##### Materials provided #####

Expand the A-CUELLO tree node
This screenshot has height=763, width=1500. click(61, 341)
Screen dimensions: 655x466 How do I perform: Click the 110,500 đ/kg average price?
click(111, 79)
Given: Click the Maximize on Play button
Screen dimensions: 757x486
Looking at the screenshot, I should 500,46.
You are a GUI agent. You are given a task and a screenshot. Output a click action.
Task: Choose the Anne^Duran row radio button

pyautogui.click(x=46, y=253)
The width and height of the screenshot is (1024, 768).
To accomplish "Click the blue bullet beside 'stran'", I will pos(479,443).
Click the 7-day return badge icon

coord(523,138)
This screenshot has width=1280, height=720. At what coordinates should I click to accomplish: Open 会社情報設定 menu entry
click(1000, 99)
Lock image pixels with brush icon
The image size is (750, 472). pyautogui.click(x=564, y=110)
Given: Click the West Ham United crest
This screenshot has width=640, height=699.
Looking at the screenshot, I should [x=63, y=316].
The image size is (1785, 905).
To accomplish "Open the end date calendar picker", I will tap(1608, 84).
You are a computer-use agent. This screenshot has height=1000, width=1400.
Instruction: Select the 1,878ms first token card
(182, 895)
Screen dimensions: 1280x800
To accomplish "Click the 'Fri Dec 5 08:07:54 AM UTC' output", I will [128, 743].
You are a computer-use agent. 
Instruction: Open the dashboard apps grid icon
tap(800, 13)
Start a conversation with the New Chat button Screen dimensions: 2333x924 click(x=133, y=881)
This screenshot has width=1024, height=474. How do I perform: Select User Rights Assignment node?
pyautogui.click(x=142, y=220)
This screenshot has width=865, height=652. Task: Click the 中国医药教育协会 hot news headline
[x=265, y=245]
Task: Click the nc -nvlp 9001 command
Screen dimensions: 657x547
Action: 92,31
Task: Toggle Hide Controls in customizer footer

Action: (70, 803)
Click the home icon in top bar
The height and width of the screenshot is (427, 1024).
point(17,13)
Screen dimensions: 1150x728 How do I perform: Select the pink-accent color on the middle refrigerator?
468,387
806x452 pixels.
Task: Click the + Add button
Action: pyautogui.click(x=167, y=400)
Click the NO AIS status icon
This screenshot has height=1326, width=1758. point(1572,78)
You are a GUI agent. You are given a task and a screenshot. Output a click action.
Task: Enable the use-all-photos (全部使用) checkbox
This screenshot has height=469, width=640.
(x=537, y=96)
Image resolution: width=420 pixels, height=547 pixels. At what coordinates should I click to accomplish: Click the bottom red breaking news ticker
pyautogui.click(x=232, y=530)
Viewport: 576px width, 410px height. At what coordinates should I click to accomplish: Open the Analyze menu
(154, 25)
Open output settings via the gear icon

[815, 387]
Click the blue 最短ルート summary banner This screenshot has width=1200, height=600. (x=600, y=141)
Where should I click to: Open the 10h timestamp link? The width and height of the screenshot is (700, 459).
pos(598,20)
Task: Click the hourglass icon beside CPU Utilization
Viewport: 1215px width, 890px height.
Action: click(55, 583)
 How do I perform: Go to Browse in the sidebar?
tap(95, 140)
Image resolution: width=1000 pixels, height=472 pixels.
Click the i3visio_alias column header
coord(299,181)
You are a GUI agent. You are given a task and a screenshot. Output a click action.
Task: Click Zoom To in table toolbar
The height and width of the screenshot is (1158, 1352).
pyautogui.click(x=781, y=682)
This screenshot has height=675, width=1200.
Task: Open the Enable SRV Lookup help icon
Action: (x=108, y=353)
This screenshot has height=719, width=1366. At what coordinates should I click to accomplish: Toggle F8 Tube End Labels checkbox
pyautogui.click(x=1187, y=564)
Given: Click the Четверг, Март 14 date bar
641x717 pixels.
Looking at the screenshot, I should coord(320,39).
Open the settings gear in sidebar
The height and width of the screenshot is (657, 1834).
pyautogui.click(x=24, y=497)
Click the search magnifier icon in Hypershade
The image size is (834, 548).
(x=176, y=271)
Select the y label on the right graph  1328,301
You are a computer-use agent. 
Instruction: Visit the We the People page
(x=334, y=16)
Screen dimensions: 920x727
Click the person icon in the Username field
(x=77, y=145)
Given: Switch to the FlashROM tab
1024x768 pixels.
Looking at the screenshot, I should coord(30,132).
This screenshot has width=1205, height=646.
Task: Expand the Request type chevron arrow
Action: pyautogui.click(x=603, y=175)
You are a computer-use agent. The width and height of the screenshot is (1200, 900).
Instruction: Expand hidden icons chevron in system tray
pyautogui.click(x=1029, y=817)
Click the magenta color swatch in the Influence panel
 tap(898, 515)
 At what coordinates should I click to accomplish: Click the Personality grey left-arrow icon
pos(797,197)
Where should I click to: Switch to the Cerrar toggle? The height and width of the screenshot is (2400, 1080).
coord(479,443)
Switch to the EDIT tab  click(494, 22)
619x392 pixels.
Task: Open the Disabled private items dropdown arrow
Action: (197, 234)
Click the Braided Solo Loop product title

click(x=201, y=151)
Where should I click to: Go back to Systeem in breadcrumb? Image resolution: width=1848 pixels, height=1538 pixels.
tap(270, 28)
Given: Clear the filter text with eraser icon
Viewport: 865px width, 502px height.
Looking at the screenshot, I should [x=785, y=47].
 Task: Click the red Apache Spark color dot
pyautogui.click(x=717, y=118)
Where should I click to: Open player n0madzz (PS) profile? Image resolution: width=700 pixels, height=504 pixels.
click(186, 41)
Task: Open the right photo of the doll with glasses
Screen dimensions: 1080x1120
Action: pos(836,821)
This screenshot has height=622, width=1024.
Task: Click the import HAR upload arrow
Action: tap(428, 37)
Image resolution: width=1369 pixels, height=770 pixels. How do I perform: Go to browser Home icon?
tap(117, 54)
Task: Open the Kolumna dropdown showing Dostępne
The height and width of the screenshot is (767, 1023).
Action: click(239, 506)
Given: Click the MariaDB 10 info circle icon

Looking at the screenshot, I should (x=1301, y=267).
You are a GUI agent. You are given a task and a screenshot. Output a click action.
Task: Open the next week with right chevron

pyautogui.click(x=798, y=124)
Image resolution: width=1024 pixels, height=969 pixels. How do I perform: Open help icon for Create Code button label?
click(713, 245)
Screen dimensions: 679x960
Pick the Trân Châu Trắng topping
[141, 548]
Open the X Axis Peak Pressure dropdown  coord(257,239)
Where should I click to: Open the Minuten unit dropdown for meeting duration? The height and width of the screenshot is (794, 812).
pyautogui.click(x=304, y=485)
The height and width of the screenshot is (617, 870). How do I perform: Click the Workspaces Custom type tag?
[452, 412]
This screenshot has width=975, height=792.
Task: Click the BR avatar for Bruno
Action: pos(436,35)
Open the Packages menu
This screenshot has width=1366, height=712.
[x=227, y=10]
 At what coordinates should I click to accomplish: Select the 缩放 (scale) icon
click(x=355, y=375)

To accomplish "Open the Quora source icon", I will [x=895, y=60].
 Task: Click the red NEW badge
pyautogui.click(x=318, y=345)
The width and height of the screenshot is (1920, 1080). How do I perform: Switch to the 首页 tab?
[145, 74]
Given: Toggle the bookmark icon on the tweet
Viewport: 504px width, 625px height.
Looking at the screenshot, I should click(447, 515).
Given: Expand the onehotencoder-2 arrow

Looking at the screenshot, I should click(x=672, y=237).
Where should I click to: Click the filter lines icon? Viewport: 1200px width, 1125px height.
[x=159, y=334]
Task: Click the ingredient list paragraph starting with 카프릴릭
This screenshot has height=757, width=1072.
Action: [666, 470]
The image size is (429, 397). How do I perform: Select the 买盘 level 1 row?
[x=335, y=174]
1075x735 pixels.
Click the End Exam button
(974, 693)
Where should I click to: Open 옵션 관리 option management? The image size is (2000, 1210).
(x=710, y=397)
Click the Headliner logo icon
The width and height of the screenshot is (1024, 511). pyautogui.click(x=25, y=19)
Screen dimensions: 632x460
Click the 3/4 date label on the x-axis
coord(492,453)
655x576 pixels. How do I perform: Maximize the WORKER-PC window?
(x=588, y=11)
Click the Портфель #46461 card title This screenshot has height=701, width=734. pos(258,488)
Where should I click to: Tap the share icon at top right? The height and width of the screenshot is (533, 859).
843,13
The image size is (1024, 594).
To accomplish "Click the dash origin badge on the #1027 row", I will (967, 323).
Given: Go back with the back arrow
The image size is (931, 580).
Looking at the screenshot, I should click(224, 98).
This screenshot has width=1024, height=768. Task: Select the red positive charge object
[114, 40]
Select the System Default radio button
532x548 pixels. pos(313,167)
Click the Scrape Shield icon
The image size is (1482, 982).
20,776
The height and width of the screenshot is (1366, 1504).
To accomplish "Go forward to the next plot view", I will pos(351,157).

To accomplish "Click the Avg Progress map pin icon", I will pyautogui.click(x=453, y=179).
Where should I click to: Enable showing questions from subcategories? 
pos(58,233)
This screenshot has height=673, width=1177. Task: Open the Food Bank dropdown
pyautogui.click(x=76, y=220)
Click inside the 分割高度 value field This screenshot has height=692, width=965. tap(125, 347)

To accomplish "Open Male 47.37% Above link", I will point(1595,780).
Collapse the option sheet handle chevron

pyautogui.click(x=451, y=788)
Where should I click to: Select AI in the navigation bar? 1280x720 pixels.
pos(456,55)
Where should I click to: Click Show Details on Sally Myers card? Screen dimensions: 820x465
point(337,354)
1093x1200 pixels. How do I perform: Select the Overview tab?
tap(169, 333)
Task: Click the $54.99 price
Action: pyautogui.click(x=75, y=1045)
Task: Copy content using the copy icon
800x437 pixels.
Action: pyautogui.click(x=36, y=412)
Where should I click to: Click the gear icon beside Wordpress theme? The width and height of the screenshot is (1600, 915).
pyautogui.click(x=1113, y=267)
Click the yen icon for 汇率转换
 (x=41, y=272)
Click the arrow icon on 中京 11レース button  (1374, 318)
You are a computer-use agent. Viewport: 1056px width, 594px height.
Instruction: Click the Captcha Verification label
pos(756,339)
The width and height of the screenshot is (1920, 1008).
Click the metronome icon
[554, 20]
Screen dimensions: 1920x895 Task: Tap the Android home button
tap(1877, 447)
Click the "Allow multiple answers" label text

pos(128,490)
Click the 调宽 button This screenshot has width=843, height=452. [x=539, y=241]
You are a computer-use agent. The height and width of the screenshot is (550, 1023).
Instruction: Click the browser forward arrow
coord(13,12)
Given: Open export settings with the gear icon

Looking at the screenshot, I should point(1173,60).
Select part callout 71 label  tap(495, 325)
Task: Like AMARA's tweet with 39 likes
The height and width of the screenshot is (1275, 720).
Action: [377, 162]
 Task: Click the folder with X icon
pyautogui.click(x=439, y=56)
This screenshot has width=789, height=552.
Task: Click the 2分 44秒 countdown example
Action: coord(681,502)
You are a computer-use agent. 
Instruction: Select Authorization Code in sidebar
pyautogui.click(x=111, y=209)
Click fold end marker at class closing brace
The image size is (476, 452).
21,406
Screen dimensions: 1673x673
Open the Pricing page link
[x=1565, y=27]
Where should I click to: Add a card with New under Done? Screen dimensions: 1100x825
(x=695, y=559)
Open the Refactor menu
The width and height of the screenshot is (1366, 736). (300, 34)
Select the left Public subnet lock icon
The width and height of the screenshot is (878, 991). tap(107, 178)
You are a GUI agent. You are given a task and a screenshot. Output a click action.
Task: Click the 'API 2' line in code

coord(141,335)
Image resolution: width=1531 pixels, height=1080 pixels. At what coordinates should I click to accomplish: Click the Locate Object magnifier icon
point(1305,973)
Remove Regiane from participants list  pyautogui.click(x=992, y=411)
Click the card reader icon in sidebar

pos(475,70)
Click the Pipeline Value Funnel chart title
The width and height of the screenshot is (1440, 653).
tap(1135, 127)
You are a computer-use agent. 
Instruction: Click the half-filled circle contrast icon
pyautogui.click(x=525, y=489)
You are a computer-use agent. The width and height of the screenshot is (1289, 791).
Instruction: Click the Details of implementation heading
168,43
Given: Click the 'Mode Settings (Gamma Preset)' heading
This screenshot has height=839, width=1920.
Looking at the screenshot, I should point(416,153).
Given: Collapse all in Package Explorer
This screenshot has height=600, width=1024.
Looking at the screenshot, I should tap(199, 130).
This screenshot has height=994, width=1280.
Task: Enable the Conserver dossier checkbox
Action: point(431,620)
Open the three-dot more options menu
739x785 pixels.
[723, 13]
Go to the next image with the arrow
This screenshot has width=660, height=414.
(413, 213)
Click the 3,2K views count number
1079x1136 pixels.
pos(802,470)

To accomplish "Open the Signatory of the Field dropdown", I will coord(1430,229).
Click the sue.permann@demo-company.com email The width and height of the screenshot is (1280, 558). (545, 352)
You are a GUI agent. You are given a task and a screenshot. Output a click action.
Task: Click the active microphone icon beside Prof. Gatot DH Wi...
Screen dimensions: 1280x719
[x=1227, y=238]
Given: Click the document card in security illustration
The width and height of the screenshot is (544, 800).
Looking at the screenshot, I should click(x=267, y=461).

#####

Problem details -
What you give back must be the stretch above, starting at the line with "This screenshot has height=839, width=1920." and ending at the line with "Given: Click the document", copied exactly.

Response to this task -
This screenshot has height=839, width=1920.
Looking at the screenshot, I should point(416,153).
Given: Collapse all in Package Explorer
This screenshot has height=600, width=1024.
Looking at the screenshot, I should tap(199, 130).
This screenshot has height=994, width=1280.
Task: Enable the Conserver dossier checkbox
Action: point(431,620)
Open the three-dot more options menu
739x785 pixels.
[723, 13]
Go to the next image with the arrow
This screenshot has width=660, height=414.
(413, 213)
Click the 3,2K views count number
1079x1136 pixels.
pos(802,470)

To accomplish "Open the Signatory of the Field dropdown", I will coord(1430,229).
Click the sue.permann@demo-company.com email The width and height of the screenshot is (1280, 558). (545, 352)
You are a GUI agent. You are given a task and a screenshot. Output a click action.
Task: Click the active microphone icon beside Prof. Gatot DH Wi...
Screen dimensions: 1280x719
[x=1227, y=238]
Given: Click the document card in security illustration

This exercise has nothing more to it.